Round black glasses, green jacket, black skirt, and combat boots! If you spent part of your high school education in the 90s, no doubt you met Daria Morgendorffer.
Daria was one of many intelligent, cynical, and witty women of the 90s that had a big influence on my adolescent life. Animated or not, she was definitely a memorable voice of my generation. It was Daria that showed me and probably many other rather shy and awkward late-bloomers, that it’s okay to have standards and principles.
Through her own failures as well, she showed us that our own fears of losing an identity, shouldn’t stop us from futher developing socially, intellectually, or emotionally.
Since I’ve been watching Daria episodes while working, I got to thinking that doing an updated but inspired Daria look would be fun.
I also posted this look on my lookbook, so if you like it please feel free to hype it.

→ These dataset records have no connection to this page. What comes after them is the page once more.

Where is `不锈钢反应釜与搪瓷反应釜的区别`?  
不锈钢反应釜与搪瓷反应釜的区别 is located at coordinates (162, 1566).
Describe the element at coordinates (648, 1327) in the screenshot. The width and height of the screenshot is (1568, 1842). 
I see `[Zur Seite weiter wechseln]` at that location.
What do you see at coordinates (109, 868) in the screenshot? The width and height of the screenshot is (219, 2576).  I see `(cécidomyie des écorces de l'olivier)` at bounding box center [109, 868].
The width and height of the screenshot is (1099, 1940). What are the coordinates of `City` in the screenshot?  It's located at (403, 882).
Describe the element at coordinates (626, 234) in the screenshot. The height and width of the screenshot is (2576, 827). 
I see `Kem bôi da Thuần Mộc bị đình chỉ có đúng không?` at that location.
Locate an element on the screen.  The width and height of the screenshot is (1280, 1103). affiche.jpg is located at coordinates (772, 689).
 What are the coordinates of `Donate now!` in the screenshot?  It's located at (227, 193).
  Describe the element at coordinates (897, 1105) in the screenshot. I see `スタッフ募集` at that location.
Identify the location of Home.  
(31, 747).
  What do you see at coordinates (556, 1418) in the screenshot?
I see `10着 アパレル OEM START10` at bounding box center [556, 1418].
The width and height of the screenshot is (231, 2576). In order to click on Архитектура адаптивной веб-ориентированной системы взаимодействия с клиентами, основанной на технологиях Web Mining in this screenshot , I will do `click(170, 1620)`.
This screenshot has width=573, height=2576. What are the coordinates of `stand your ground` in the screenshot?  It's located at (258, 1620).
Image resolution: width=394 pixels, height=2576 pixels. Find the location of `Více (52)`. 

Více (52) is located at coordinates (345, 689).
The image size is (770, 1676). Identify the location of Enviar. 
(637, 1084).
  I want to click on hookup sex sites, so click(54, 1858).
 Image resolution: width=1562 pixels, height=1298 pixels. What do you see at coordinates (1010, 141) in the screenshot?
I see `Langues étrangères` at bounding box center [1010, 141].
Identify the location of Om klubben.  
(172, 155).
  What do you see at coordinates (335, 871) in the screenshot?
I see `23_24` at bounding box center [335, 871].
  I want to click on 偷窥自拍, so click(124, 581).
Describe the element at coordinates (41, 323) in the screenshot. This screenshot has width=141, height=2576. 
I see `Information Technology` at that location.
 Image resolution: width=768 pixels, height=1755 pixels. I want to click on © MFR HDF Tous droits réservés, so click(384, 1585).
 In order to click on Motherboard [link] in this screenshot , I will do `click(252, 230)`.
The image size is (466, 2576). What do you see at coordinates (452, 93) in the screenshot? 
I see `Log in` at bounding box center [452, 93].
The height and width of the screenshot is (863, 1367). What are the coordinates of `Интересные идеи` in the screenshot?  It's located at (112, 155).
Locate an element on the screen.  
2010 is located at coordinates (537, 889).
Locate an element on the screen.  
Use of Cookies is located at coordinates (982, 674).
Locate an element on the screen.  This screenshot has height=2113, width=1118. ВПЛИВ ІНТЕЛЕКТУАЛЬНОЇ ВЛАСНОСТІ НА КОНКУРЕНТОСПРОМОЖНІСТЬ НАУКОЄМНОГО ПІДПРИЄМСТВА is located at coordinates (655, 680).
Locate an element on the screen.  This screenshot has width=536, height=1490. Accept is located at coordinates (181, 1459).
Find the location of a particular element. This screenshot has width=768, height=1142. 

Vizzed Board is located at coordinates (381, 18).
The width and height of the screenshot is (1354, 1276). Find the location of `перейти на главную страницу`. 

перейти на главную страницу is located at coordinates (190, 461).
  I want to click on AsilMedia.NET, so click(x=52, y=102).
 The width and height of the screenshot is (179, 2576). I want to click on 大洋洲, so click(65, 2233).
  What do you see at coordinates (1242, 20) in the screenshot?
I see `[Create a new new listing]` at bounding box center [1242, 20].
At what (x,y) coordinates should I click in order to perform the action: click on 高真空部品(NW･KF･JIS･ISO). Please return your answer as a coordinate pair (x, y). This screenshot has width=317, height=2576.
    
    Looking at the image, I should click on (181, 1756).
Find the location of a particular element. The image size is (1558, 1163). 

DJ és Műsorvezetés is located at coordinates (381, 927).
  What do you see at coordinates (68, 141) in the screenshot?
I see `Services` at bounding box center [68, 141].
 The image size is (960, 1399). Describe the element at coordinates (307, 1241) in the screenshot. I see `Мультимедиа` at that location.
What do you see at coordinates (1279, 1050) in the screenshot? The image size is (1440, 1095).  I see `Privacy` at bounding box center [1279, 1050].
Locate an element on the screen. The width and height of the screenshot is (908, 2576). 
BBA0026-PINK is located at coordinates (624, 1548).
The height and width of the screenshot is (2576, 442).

Thanks.

Back in 1997 when Daria first aired, I used to see myself as Daria. Looking back, I am totally more of a Jane Lane type. Though I didn’t fit in, I also wasn’t stubbornly content on staying in my world and judging people who didn’t quite live up to my personal standards. This is much more characteristic of Jane than Daria.

Before people start gathering their pitch forks, lets agree on one thing:
Daria JUDGED people who did not live up to her standards.
And let’s be honest, as teenagers, we all judged people. People were either too cool, or not cool enough. There was a constant search to be the right amount of “cool” without trying.

I was a complete geek growing up. Super UN-cool.
Shyness, insecurity, and self-doubt was part of my daily 16-year old routine. Adding to cliche, my younger brother was a popular football player. Nobody ever remembered my name, except that I was “Mike’s other sister”. I’m one of THREE sisters.
Now that I’m 30, I’m still very much that same geeky girl. Perhaps I’m less of a social outcast, but my interests haven’t changed, they’ve only gone deeper into the dorky side while expanding into self-love.
I still feel insecure, awkward, and uncool. The biggest difference is that I don’t let it stop me from moving forward, engaging people, and putting myself out there. That’s something I’ve learned from Daria.

Maybe some people might have missed that lesson between the witticisms and sarcasm.
Though Jane and Daria consistently take witty jabs at their cluessless and less intelligent peers, both girls learn lessons in when to stick to their ideals, and when to play ball with the popular crowd.
That’s what I respect most about Daria, that she can see the error in her ways and grows up in the process.

I’d like to think that Daria would have embraced her femininity and sexuality as she grew older. . The green, the orange, and the boots are still there. They are just more up to date, and much more flattering than her boxy outfit from high school.
I had a lot of issues with body image when I was in highschool, even through part of college! I didn’t learn to do my hair and makeup until later in life, and so I’d like to think this is an ode to grown up Daria. A woman, who isn’t afraid of her body.

I think Daria would have blossomed into someone who wasn’t afraid of being seen as wanting to dress up or look nice. And I’d like to think she could realize that looking pretty wouldn’t mean she’d have to sacrifice who she was.

So to any girls out there who might have felt like I did or Daria did back in high school, it won’t last forever and you’re not alone. We’re all shy and unsure, but you can’t let it hold you back.

And finally, the makeup breakdown. Everything is Sugarpill unless the brand is mentioned:

Well hope you guys enjoyed my ode to Daria Morgendorffer. If you enjoyed the series or have any thoughts on the show, I’d love to hear it too!













I want to dress as Jane
you should!
I love this post so much ;O;
I saw it last night on instagram and you are too cute as Daria. the makeup, the updated outfit, and I practically died at that first pic! I loved the show growing up and totally related to her being a social outcast and un-hip. I am a bit more self confident than I was back then, but I also feel like I’ve become more of an outcast as I’ve gotten older.. :/ your words hit close to home for me, and I seriously adore this post.
thanks so much!!
i’m really glad that this post reached out to you and a few other girls too. i think we’re all a bit dorky and uncomfortable at that age, but the important thing is that we didn’t give up!